=== WHAT YOU ARE ASKED TO DO ===
Your response should contain every record below, copied exactly.
.....
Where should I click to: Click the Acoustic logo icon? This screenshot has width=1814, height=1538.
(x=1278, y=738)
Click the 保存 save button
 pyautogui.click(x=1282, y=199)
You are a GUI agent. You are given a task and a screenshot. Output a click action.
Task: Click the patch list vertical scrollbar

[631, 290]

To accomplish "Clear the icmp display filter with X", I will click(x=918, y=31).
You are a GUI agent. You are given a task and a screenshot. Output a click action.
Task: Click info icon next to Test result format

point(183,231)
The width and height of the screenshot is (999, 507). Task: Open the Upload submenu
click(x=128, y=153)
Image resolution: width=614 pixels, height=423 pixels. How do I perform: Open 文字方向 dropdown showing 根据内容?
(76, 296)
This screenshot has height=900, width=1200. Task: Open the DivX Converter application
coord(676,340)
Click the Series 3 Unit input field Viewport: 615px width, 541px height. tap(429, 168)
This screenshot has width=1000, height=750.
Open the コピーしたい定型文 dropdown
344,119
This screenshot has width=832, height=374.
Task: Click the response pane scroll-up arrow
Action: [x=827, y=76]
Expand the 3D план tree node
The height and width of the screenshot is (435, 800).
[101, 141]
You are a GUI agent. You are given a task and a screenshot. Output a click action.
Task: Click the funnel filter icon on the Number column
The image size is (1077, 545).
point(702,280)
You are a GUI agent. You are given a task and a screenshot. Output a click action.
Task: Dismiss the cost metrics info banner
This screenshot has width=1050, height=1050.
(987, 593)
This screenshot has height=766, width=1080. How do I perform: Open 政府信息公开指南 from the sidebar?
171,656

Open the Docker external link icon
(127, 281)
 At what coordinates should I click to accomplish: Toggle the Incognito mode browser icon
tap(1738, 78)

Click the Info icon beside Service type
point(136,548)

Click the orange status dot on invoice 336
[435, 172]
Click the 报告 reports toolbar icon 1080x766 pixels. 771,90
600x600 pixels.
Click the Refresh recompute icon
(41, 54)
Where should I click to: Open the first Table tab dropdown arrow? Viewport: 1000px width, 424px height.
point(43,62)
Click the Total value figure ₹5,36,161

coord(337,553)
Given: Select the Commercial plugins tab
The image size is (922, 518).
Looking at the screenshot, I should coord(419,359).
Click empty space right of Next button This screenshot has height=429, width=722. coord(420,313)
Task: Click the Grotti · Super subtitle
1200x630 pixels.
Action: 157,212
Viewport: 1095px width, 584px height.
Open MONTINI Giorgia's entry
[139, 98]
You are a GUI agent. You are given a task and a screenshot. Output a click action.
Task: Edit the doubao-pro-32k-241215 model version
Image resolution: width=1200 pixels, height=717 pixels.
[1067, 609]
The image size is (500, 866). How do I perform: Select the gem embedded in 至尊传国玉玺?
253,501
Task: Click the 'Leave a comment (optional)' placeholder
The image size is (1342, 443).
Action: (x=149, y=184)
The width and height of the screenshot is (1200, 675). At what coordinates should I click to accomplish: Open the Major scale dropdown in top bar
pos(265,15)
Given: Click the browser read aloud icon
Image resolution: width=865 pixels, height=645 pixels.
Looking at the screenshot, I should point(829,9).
.....
=== TASK RESPONSE ===
Where should I click to: Click the Acoustic logo icon? This screenshot has width=1814, height=1538.
(x=1278, y=738)
Click the 保存 save button
 pyautogui.click(x=1282, y=199)
You are a GUI agent. You are given a task and a screenshot. Output a click action.
Task: Click the patch list vertical scrollbar

[631, 290]

To accomplish "Clear the icmp display filter with X", I will click(x=918, y=31).
You are a GUI agent. You are given a task and a screenshot. Output a click action.
Task: Click info icon next to Test result format

point(183,231)
The width and height of the screenshot is (999, 507). Task: Open the Upload submenu
click(x=128, y=153)
Image resolution: width=614 pixels, height=423 pixels. How do I perform: Open 文字方向 dropdown showing 根据内容?
(76, 296)
This screenshot has height=900, width=1200. Task: Open the DivX Converter application
coord(676,340)
Click the Series 3 Unit input field Viewport: 615px width, 541px height. tap(429, 168)
This screenshot has width=1000, height=750.
Open the コピーしたい定型文 dropdown
344,119
This screenshot has width=832, height=374.
Task: Click the response pane scroll-up arrow
Action: [x=827, y=76]
Expand the 3D план tree node
The height and width of the screenshot is (435, 800).
[101, 141]
You are a GUI agent. You are given a task and a screenshot. Output a click action.
Task: Click the funnel filter icon on the Number column
The image size is (1077, 545).
point(702,280)
You are a GUI agent. You are given a task and a screenshot. Output a click action.
Task: Dismiss the cost metrics info banner
This screenshot has width=1050, height=1050.
(987, 593)
This screenshot has height=766, width=1080. How do I perform: Open 政府信息公开指南 from the sidebar?
171,656

Open the Docker external link icon
(127, 281)
 At what coordinates should I click to accomplish: Toggle the Incognito mode browser icon
tap(1738, 78)

Click the Info icon beside Service type
point(136,548)

Click the orange status dot on invoice 336
[435, 172]
Click the 报告 reports toolbar icon 1080x766 pixels. 771,90
600x600 pixels.
Click the Refresh recompute icon
(41, 54)
Where should I click to: Open the first Table tab dropdown arrow? Viewport: 1000px width, 424px height.
point(43,62)
Click the Total value figure ₹5,36,161

coord(337,553)
Given: Select the Commercial plugins tab
The image size is (922, 518).
Looking at the screenshot, I should coord(419,359).
Click empty space right of Next button This screenshot has height=429, width=722. coord(420,313)
Task: Click the Grotti · Super subtitle
1200x630 pixels.
Action: 157,212
Viewport: 1095px width, 584px height.
Open MONTINI Giorgia's entry
[139, 98]
You are a GUI agent. You are given a task and a screenshot. Output a click action.
Task: Edit the doubao-pro-32k-241215 model version
Image resolution: width=1200 pixels, height=717 pixels.
[1067, 609]
The image size is (500, 866). How do I perform: Select the gem embedded in 至尊传国玉玺?
253,501
Task: Click the 'Leave a comment (optional)' placeholder
The image size is (1342, 443).
Action: (x=149, y=184)
The width and height of the screenshot is (1200, 675). At what coordinates should I click to accomplish: Open the Major scale dropdown in top bar
pos(265,15)
Given: Click the browser read aloud icon
Image resolution: width=865 pixels, height=645 pixels.
Looking at the screenshot, I should point(829,9).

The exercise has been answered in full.